Why is vitamin D good for the body?

Optimal vitamin D levels are essential for systemic health. “It regulates cellular growth and gene expression (essential for cancer prevention), improves cell differentiation and is involved in immunity, fertility, muscle strength, hormone balance, sexual health, energy, mood and more,” says Stephenson. Put simply, it’s essential for all-round health and wellbeing.

What happens if you’re vitamin D deficient?

Vitamin D deficiency impacts both physical and mental health. We all know about osteoporosis, but low levels are also linked to poor immunity, depression and back pain – to name three problems. “It’s linked to poor outcomes across the board – from autoimmune conditions, Covid-19 and cancer to general immunity, hormone health and mood disorders,” says Stephenson. Hypertension, diabetes, fibromyalgia and neurological disorders, such as multiple sclerosis, are all also linked to vitamin D deficiency.

What are the symptoms of vitamin D deficiency?

The only way to truly know if you are vitamin D deficient is to have a blood test via your GP. However, there are also signs and symptoms you can look out for.

PROVIDED INFORMATION:
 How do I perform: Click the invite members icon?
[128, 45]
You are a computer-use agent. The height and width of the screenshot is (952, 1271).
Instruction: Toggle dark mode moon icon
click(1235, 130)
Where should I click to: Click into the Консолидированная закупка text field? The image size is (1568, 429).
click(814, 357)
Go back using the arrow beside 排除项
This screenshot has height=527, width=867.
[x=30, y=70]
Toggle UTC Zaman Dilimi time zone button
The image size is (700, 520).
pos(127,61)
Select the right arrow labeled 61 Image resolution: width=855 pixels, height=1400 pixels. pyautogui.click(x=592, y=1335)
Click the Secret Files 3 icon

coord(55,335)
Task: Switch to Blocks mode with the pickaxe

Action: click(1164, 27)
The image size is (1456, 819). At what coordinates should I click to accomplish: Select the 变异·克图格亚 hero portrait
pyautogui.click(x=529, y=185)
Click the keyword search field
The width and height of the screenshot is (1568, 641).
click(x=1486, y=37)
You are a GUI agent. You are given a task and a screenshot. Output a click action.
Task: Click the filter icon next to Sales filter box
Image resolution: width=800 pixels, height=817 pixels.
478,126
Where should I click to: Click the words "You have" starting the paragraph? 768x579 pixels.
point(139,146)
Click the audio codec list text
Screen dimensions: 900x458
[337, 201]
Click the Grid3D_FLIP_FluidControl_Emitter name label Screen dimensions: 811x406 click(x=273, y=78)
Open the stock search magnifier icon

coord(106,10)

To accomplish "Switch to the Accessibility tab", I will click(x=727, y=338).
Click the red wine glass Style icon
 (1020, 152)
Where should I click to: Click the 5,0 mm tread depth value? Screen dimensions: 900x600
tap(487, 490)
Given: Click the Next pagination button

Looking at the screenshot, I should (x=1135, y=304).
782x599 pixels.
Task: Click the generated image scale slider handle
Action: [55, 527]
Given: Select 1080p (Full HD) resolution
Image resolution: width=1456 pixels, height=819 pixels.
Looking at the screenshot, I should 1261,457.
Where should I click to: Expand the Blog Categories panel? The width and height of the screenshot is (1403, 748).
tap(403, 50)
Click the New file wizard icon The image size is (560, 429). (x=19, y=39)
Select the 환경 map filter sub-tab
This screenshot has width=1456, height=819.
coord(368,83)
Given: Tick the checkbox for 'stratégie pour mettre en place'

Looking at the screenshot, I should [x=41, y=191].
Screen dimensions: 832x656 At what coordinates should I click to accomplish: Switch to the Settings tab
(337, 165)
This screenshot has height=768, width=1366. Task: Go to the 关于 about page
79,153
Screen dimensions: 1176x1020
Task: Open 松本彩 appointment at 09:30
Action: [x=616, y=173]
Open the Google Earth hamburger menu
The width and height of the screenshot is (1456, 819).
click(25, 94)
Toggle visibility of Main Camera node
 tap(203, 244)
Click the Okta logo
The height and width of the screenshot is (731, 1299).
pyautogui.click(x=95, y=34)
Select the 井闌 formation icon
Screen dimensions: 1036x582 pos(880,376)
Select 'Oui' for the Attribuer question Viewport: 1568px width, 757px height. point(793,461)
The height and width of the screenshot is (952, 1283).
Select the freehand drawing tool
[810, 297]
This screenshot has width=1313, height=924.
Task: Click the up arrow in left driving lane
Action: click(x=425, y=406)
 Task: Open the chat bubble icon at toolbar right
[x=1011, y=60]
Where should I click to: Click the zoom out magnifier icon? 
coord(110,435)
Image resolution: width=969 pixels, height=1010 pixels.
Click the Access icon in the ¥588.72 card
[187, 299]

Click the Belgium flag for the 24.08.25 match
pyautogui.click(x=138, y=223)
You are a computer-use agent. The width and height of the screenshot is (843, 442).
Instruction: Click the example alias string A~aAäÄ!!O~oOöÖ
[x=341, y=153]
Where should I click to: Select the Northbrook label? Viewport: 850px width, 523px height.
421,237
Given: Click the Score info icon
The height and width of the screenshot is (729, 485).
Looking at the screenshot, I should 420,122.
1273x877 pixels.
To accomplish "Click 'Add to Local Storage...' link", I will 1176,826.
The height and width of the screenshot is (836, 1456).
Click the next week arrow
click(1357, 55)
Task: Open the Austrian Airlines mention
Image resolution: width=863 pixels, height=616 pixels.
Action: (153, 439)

PROBLEMS TO WORK ON:
**A.** In the vitamin D text, what is the only way to truly know whether you are vitamin D deficient?
**B.** Write a continuation of the vitamin D text, picking up after its final sentence.

ANSWERS FOR THE EXERCISE:
**A.** A blood test via your GP.

**B.**
One of the most common symptoms when you have a severe vitamin D deficiency is a feeling of chronic, profound or irremediable fatigue. To add to that, poor sleep is another symptom.


Bone and muscle pain

Some studies have shown a correlation between frequent muscle pain and weakness, and vitamin D deficiency. Meanwhile bone and joint pain is common, as vitamin D is essential for the body to absorb calcium – without it, increased fragility and pain may occur.


Hair loss

It’s essential for healthy hair that grows optimally. A deficiency can cause hair to fall out or slow growth because a deficiency intervenes with a follicle’s life cycle. Alopecia is also believed to be related to vitamin D insufficiency.


You’re often sick

Vitamin D deficiency is associated with a weak immune system. If you’re often ill and don’t know why, consider getting a blood test.


Depression, anxiety and mood disorders

Scientific research shows that vitamin D may play a key role in balancing our mood and minimising the risk of depression. Low levels can contribute to seasonal affective disorder and are often associated with feelings of overwhelm, sadness, anxiety, forgetfulness and sadness.